■ Exercise aim: From the entries that follow, copy exactly the lines beginning at the line holding "Open the 经代通 bookmark folder icon" and continuing through the line holding "Viewport: 576px width, 324px height.".

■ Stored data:
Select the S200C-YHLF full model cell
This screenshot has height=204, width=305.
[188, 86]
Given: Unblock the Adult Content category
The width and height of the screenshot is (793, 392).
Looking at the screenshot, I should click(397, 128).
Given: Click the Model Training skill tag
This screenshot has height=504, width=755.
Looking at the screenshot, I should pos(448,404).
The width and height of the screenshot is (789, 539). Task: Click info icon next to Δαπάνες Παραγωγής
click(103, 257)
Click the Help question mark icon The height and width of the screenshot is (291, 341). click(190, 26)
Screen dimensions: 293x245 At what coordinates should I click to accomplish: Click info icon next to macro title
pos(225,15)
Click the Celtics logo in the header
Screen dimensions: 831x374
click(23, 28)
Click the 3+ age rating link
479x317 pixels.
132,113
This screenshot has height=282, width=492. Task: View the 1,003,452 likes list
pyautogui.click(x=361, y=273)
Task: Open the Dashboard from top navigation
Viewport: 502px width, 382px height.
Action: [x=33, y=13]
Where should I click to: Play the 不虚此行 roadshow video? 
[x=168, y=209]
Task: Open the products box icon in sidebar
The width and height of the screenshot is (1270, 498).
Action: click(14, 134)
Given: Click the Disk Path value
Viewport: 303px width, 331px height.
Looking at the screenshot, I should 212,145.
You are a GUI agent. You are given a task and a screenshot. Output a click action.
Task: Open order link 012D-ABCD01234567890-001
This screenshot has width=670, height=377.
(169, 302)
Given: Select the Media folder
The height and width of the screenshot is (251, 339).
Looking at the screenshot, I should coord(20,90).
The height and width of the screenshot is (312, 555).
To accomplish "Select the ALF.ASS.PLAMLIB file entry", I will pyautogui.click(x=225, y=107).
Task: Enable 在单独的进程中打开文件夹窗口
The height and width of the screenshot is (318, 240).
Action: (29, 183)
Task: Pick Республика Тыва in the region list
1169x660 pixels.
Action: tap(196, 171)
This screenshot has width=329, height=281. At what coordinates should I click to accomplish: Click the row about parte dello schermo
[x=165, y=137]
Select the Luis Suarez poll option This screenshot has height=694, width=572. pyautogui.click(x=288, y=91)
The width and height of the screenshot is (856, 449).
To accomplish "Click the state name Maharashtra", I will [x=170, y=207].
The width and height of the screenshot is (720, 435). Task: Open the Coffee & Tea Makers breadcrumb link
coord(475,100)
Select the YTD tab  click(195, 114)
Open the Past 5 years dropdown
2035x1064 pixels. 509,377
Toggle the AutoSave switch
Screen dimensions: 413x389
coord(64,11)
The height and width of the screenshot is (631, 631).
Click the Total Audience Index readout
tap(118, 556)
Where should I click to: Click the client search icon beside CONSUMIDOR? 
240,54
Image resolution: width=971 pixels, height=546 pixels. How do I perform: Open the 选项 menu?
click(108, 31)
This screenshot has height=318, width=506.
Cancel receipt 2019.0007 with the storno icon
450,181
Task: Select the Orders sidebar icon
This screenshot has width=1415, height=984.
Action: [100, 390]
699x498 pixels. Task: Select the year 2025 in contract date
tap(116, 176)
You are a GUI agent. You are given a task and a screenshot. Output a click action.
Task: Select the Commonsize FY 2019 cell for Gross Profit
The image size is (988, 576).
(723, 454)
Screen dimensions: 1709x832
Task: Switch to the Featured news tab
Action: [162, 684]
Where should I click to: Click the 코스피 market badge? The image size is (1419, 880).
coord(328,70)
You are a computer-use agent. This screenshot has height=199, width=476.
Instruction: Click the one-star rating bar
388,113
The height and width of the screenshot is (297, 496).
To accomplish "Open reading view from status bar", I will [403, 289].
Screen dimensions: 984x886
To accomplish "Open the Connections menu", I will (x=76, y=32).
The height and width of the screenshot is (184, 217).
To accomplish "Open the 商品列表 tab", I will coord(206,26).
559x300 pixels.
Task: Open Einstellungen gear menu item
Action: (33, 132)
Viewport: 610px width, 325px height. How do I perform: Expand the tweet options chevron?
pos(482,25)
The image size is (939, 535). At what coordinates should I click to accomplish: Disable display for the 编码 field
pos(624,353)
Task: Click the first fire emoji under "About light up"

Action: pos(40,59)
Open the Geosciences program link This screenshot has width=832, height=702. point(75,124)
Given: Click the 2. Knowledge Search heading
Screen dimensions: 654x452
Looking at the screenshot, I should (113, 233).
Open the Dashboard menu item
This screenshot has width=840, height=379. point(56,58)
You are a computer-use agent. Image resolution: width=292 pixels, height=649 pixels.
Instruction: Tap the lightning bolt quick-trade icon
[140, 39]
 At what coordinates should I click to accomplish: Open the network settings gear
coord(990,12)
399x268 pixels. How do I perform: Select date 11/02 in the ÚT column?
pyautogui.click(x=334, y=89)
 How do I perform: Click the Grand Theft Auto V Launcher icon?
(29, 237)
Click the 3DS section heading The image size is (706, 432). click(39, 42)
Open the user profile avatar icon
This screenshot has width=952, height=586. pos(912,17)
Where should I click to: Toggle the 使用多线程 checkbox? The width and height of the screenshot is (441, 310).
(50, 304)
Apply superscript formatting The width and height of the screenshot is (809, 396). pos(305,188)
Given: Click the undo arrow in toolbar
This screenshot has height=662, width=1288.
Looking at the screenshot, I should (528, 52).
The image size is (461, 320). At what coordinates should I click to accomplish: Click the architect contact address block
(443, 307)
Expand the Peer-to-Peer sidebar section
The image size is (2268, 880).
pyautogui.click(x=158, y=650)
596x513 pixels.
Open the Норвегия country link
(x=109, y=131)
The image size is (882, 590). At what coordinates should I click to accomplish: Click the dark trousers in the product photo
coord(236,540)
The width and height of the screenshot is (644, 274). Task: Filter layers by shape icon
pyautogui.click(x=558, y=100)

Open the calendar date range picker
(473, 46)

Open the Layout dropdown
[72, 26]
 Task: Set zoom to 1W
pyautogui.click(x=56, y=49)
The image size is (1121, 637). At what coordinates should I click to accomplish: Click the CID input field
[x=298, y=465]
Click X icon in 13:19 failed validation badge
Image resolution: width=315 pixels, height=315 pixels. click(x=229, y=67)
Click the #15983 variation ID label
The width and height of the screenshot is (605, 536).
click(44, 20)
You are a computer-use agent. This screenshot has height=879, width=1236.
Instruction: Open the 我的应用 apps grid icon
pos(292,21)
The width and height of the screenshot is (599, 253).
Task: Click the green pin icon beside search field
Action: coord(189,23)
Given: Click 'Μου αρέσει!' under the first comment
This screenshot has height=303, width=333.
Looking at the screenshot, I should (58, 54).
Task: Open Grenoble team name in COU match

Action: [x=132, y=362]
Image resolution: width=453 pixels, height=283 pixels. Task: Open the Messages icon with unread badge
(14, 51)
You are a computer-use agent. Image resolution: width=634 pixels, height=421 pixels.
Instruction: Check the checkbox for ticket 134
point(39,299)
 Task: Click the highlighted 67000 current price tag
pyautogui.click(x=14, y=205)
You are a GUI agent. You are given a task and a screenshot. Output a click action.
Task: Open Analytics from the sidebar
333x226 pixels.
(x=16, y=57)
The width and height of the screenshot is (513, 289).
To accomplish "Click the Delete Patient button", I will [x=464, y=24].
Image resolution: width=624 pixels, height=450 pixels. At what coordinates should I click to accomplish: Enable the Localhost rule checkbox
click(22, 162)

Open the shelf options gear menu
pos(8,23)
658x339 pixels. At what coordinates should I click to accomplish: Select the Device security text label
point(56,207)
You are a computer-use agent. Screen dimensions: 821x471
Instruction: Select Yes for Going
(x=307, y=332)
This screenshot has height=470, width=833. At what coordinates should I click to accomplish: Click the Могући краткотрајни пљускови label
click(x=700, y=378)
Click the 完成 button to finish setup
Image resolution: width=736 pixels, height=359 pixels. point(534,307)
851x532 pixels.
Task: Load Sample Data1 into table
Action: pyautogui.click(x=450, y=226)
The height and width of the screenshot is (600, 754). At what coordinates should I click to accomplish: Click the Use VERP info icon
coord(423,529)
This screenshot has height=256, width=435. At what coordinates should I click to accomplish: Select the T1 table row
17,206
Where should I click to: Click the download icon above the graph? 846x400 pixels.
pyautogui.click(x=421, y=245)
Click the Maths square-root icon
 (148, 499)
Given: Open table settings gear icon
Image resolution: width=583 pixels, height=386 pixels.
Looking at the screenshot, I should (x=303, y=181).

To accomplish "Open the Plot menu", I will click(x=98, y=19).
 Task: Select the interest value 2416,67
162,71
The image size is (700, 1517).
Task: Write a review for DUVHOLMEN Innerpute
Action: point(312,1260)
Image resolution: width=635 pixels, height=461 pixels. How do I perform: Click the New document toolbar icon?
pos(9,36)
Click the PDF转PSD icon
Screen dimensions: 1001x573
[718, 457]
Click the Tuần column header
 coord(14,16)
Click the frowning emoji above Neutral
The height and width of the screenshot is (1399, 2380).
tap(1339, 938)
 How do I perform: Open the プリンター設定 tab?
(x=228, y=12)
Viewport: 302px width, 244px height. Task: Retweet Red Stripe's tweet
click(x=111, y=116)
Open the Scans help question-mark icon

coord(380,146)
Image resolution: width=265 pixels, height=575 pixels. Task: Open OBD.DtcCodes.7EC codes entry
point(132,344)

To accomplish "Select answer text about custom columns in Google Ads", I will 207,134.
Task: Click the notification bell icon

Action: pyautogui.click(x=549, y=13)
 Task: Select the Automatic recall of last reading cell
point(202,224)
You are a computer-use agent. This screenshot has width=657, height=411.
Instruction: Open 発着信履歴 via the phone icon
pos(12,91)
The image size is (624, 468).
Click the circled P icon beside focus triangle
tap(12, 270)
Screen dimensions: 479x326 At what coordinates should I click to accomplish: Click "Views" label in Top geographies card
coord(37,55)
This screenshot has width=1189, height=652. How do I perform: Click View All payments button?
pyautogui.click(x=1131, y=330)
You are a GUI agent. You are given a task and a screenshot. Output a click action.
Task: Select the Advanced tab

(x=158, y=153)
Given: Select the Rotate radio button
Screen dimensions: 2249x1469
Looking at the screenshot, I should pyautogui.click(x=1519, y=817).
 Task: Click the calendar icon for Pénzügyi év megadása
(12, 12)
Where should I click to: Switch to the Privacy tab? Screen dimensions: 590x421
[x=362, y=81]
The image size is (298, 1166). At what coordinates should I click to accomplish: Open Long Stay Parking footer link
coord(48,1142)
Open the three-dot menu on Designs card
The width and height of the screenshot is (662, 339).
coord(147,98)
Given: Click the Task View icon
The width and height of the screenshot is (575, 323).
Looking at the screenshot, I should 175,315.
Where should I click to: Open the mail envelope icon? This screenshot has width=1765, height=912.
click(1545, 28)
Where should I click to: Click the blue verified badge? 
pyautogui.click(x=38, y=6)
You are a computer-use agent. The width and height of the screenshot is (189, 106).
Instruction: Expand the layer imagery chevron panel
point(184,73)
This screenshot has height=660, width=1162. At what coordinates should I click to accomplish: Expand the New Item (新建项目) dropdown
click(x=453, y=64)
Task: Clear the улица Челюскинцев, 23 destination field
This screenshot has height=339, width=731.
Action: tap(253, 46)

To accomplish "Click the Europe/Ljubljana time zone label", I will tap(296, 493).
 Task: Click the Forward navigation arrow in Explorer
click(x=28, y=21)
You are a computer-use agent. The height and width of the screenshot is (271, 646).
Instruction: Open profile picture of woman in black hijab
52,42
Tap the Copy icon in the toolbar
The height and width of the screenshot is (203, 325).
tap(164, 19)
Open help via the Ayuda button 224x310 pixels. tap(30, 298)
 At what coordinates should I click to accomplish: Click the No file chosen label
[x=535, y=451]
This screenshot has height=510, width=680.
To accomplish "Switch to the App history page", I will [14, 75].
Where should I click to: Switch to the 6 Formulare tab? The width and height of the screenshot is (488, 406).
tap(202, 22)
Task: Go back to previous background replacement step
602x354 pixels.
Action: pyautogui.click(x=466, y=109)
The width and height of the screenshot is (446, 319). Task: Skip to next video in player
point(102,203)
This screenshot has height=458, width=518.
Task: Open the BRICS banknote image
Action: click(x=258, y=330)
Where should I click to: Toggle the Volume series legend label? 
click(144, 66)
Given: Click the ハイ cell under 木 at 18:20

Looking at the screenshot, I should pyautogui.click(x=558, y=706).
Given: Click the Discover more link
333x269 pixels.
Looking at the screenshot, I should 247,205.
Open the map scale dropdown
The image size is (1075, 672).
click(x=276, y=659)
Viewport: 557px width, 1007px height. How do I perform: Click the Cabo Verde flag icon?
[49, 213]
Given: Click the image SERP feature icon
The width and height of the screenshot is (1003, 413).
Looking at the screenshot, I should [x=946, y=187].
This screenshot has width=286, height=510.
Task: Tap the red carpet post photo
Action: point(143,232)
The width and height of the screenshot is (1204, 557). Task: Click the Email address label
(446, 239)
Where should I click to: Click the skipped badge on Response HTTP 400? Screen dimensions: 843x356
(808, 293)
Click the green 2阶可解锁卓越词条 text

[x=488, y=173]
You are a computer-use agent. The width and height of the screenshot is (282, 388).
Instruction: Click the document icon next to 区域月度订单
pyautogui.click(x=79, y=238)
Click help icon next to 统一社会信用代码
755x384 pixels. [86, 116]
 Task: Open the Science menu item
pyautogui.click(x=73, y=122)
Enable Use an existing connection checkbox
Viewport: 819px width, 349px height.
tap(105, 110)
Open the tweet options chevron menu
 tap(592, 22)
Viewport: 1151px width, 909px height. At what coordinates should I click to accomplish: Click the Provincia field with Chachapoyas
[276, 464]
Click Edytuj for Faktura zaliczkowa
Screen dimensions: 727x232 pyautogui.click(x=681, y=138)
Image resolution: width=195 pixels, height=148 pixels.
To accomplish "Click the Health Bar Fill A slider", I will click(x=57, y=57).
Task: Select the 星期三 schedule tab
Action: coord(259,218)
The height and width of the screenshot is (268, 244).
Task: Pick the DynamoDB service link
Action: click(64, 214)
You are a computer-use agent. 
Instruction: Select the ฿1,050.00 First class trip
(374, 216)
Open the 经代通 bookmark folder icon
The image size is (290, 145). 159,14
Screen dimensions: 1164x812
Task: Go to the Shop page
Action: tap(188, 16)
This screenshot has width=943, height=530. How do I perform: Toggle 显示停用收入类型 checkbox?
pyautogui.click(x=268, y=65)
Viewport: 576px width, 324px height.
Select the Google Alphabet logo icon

■ Exercise solution:
Open the 经代通 bookmark folder icon
The image size is (290, 145). 159,14
Screen dimensions: 1164x812
Task: Go to the Shop page
Action: tap(188, 16)
This screenshot has width=943, height=530. How do I perform: Toggle 显示停用收入类型 checkbox?
pyautogui.click(x=268, y=65)
Viewport: 576px width, 324px height.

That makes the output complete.